:: Requirement ::
Copy exactly the lines that run from the one containing "Task: Open settings gear" through the end of the entries, both ends included.

::: Available data :::

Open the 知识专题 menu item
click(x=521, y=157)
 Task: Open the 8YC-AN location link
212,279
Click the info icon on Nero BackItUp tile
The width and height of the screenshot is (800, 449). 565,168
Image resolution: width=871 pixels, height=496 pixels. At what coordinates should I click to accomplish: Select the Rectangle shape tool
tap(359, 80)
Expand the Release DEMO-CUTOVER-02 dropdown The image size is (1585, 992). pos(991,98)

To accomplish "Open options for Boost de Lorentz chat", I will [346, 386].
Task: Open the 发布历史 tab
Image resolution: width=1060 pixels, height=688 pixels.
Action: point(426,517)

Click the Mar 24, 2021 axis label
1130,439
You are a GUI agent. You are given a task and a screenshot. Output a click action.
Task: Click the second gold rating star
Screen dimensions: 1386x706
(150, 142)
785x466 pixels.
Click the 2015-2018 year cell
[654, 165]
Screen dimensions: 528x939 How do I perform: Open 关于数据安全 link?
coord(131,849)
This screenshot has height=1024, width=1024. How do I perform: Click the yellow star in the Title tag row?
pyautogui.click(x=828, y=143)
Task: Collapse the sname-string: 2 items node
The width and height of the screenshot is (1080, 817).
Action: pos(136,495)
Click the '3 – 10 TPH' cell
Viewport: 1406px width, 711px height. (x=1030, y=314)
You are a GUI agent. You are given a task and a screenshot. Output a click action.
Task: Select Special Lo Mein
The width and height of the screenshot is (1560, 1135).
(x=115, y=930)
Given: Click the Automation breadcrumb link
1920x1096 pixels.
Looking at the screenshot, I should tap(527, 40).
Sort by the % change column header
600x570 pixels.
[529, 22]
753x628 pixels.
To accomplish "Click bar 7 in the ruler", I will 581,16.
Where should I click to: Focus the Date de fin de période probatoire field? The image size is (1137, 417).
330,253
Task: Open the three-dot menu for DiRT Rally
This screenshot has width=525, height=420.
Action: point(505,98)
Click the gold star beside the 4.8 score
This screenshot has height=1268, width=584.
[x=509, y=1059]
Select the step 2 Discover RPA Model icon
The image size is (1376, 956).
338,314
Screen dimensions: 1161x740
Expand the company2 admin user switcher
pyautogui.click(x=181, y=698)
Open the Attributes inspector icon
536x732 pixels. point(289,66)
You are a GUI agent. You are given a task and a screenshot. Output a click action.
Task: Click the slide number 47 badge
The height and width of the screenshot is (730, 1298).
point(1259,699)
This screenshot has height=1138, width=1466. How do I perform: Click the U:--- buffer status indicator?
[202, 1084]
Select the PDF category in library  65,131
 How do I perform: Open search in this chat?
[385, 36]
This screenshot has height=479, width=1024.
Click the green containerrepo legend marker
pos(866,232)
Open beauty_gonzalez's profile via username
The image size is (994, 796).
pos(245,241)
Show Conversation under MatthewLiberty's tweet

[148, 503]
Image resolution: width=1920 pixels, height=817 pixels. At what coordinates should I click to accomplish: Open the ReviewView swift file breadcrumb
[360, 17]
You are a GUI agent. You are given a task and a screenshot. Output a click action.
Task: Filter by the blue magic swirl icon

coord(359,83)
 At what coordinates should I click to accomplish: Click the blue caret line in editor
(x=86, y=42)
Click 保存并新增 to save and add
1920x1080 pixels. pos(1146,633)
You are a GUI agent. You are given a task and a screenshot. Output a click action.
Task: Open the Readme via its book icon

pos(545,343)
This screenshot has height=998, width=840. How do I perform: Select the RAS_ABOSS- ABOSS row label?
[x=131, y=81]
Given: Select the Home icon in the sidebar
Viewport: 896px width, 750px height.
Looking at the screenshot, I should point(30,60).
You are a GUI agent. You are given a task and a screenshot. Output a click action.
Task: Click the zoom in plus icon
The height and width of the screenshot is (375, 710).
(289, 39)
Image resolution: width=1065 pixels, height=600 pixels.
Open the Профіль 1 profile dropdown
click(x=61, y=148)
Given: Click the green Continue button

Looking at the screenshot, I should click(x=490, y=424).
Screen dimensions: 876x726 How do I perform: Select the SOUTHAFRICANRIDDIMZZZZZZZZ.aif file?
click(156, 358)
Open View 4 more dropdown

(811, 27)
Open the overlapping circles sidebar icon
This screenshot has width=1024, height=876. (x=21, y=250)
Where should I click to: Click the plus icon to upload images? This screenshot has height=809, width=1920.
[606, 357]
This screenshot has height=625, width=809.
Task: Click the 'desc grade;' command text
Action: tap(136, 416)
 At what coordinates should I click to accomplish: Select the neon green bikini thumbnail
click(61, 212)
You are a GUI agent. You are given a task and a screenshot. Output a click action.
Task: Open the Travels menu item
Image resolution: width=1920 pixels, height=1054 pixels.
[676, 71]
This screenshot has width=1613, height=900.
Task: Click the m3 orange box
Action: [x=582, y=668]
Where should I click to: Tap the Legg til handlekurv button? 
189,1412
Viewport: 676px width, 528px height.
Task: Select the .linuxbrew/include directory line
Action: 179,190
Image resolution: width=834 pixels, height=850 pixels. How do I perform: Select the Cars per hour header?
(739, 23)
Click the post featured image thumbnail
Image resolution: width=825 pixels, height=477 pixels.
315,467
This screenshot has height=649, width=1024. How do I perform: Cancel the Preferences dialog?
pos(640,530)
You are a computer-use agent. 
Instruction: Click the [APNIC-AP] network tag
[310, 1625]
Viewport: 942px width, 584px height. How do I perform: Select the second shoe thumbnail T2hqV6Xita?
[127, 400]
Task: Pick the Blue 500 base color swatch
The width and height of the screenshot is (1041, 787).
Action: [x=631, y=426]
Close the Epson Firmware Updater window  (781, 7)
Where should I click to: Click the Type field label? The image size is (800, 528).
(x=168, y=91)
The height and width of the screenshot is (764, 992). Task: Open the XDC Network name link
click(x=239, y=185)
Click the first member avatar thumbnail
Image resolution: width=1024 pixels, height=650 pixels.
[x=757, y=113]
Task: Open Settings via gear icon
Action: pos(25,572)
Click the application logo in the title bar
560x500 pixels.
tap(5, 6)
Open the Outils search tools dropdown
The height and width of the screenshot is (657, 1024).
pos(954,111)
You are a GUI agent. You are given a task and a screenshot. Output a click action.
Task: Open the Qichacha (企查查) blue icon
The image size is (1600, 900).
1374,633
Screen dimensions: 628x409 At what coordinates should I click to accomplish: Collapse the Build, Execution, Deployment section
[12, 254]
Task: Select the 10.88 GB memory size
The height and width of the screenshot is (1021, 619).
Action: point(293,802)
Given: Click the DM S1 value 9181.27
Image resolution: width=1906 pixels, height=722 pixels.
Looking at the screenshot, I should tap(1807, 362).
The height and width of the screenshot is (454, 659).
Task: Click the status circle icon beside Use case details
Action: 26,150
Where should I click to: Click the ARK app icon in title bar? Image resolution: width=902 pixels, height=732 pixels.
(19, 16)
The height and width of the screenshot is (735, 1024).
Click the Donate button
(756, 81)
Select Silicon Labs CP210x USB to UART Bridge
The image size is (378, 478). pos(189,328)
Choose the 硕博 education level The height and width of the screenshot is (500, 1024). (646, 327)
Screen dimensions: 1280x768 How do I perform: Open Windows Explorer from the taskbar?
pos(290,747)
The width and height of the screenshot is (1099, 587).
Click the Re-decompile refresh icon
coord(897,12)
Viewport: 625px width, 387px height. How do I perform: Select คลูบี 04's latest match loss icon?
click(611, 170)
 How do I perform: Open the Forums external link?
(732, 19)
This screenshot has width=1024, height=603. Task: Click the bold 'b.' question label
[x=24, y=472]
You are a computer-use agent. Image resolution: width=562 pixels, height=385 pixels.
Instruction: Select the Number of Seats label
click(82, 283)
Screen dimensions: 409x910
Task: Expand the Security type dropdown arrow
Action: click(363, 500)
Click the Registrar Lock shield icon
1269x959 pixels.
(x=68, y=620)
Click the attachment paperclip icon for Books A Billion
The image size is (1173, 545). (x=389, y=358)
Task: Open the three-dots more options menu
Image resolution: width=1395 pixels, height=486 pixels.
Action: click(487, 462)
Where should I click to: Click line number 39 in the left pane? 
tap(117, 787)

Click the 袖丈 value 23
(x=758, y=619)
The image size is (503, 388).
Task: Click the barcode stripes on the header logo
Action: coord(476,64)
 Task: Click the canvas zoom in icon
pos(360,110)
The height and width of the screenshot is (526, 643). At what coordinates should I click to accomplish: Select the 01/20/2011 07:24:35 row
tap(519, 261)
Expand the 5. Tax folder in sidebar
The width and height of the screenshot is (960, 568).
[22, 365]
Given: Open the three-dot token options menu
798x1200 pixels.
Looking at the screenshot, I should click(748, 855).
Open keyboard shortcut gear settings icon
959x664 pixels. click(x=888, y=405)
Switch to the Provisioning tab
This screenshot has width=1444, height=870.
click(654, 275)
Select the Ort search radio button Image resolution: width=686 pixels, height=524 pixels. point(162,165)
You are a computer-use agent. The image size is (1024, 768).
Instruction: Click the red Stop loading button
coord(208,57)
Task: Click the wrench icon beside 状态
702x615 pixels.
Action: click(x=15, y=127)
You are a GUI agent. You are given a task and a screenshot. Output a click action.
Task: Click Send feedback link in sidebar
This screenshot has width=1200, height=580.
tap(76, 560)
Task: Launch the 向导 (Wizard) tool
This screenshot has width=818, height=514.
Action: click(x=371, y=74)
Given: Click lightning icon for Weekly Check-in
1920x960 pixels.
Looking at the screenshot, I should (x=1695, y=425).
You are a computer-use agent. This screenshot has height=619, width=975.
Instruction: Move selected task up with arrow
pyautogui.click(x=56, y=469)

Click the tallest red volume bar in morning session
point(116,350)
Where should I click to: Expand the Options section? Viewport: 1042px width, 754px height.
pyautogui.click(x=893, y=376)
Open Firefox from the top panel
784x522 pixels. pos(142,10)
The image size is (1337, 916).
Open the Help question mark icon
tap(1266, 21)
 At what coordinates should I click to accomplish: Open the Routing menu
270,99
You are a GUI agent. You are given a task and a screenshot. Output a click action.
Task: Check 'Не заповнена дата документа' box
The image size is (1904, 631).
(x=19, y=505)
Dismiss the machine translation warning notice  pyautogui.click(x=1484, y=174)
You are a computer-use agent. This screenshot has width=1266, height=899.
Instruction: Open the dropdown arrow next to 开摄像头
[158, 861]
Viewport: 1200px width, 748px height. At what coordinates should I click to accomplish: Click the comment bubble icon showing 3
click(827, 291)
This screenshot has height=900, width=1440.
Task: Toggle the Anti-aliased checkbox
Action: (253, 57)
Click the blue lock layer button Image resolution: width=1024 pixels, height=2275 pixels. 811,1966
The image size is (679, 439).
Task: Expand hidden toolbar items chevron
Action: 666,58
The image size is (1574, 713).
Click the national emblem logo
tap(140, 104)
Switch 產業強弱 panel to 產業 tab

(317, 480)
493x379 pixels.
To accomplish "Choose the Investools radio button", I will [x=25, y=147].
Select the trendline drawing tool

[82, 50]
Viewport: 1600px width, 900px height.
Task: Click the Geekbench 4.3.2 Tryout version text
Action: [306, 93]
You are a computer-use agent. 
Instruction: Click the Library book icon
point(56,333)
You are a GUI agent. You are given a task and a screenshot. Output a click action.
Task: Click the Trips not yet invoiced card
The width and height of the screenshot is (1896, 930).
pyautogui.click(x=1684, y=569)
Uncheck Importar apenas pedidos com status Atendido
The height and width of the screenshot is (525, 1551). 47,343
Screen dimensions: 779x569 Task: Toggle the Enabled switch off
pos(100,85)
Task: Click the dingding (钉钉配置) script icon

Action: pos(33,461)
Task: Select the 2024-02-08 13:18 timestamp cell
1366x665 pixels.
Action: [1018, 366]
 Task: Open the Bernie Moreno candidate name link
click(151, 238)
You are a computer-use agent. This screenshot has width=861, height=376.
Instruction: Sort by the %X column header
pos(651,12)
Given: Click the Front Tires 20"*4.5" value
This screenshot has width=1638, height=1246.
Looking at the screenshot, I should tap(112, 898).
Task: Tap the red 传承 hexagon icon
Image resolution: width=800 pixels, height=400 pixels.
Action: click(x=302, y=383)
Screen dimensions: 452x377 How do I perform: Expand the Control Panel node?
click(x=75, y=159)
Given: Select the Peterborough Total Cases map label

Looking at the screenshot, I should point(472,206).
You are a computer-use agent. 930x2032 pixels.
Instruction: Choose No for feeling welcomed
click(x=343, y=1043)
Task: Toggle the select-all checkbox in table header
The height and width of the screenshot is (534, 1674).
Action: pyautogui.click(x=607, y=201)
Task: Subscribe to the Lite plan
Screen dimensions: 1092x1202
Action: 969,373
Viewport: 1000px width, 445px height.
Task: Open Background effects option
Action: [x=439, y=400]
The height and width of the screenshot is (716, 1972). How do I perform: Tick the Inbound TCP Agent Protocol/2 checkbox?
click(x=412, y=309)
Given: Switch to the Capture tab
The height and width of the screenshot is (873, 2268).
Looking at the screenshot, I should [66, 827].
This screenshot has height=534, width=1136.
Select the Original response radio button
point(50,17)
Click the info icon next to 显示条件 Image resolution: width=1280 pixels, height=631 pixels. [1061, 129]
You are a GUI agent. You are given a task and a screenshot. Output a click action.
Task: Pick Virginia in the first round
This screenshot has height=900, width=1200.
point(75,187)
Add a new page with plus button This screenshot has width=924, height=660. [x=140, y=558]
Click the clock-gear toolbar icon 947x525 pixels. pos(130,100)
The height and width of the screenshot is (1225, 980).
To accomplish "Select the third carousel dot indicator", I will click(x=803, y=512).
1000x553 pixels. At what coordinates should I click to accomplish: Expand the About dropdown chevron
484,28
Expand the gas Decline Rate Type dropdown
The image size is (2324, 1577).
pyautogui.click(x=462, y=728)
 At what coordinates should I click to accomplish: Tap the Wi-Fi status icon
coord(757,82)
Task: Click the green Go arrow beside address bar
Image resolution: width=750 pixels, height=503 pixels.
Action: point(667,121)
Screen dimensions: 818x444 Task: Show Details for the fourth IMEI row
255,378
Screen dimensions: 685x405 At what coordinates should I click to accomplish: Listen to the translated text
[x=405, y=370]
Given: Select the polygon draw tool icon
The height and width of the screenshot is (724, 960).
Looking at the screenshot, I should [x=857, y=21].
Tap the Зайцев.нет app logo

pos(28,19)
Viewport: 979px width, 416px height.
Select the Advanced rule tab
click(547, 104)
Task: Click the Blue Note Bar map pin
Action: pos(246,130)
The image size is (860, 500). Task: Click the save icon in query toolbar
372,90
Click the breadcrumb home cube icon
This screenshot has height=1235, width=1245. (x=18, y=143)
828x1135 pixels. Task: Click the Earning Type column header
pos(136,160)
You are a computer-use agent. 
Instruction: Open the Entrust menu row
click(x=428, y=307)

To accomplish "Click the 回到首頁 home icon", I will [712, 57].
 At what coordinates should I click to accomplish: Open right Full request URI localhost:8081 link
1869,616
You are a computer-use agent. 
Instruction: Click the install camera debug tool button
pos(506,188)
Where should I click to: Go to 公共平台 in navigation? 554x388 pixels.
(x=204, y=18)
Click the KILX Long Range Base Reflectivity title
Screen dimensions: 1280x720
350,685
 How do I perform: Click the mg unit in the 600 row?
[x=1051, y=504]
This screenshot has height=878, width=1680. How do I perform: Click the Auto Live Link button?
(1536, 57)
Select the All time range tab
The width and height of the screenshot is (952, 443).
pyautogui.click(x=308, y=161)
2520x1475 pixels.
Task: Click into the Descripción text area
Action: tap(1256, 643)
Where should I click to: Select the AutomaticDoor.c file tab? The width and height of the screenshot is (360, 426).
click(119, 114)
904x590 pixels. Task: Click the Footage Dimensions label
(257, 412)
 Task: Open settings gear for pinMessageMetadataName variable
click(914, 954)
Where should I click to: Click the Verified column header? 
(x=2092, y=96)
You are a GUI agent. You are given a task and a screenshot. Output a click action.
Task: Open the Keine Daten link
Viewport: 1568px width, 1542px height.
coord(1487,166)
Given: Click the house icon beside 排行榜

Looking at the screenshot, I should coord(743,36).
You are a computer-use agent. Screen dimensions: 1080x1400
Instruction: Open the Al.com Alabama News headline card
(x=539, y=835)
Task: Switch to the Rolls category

:::

:: Finished exercise ::
 Task: Open settings gear for pinMessageMetadataName variable
click(914, 954)
Where should I click to: Click the Verified column header? 
(x=2092, y=96)
You are a GUI agent. You are given a task and a screenshot. Output a click action.
Task: Open the Keine Daten link
Viewport: 1568px width, 1542px height.
coord(1487,166)
Given: Click the house icon beside 排行榜

Looking at the screenshot, I should coord(743,36).
You are a computer-use agent. Screen dimensions: 1080x1400
Instruction: Open the Al.com Alabama News headline card
(x=539, y=835)
Task: Switch to the Rolls category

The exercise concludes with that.